The median age in the city was 46 years. 24.6% of residents were under the age of 18; 1.6% were between the ages of 18 and 24; 20.8% were from 25 to 44; 34% were from 45 to 64; and 19% were 65 years of age or older. The gender makeup of the city was 53.2% male and 46.8% female.

===2000 census===
As of the census of 2000, there were 167 people, 60 households, and 46 families residing in the city. The population density was 214.7 PD/sqmi. There were 65 housing units at an average density of 83.6 /sqmi. The racial makeup of the city was 92.81% White, 0.60% African American, 0.60% Asian, 1.80% Pacific Islander, 2.40% from other races, and 1.80% from two or more races. Hispanic or Latino of any race were 3.59% of the population.

There were 60 households, out of which 41.7% had children under the age of 18 living with them, 61.7% were married couples living together, 11.7% had a female householder with no husband present, and 23.3% were non-families. 20.0% of all households were made up of individuals, and 6.7% had someone living alone who was 65 years of age or older. The average household size was 2.78 and the average family size was 3.24.

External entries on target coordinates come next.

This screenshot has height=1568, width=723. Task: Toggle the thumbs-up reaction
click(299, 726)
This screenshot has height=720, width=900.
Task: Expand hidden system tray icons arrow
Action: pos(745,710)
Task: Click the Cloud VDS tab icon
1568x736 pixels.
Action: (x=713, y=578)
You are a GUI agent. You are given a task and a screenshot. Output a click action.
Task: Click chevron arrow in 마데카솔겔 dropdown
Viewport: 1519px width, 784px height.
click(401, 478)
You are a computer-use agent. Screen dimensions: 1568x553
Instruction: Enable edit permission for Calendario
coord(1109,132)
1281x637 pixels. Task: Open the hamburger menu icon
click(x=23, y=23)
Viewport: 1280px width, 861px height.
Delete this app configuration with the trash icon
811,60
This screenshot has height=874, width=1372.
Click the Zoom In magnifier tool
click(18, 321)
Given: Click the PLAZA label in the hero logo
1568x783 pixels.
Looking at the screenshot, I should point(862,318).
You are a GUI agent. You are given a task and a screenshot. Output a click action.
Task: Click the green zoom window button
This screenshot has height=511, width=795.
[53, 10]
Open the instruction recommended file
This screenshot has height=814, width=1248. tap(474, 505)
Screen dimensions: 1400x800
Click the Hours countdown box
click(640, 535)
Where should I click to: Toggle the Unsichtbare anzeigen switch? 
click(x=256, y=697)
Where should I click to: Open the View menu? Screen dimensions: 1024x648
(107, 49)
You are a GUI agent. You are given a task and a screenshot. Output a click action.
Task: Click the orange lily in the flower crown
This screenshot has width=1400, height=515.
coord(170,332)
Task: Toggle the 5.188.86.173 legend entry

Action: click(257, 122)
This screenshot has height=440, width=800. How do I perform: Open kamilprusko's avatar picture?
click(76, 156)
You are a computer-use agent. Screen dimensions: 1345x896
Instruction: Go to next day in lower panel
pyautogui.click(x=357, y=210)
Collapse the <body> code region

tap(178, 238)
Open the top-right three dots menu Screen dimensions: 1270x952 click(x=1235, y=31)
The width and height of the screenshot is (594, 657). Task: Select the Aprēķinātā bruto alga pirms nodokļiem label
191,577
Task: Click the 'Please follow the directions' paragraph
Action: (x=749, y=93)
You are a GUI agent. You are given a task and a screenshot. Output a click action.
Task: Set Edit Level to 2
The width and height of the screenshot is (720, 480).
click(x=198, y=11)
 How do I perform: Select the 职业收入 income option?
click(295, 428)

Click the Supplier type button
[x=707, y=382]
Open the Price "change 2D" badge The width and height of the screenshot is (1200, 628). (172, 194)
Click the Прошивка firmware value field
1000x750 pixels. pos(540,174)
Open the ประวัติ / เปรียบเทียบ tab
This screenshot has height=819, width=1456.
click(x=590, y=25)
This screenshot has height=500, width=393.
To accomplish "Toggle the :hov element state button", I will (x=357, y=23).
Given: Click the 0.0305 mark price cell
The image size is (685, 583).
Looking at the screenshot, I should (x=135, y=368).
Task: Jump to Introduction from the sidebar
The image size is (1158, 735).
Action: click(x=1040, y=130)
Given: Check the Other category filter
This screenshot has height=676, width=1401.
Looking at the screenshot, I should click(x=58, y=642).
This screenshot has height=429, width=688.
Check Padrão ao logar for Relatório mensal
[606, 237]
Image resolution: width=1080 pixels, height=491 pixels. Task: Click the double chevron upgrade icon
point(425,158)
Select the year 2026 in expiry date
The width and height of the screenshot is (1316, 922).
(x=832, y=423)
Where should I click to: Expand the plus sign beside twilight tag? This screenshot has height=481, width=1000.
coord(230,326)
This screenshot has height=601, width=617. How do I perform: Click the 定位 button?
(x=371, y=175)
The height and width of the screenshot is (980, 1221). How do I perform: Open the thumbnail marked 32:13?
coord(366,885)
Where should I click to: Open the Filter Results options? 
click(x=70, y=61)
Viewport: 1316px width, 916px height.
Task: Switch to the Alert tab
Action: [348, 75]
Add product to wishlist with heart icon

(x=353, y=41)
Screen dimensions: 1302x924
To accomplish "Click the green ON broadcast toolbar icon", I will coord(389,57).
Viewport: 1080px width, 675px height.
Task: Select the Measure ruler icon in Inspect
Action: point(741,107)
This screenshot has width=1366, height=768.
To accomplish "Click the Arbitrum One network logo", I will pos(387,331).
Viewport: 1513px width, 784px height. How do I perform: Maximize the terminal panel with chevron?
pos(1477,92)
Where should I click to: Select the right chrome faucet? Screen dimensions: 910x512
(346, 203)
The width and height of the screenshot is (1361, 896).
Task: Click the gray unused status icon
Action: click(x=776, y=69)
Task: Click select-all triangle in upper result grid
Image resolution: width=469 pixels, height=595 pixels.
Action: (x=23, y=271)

In the city, the population was spread out, with 30.5% under the age of 18, 6.6% from 18 to 24, 27.5% from 25 to 44, 27.5% from 45 to 64, and 7.8% who were 65 years of age or older. The median age was 34 years. For every 100 females, there were 138.6 males. For every 100 females age 18 and over, there were 114.8 males.

The median income for a household in the city was $33,750, and the median income for a family was $37,917. Males had a median income of $22,083 versus $17,083 for females. The per capita income for the city was $11,820. About 4.9% of families and 14.5% of the population were below the poverty line, including 23.2% of those under the age of eighteen and none of those 65 or over.

==Politics==
Bingham Lake is located in Minnesota's 1st congressional district, represented by Jim Hagedorn, a Republican. At the state level, Bingham Lake is located in Senate District 22, represented by Republican Bill Weber (politician), and in House District 22B, represented by Republican Rod Hamilton.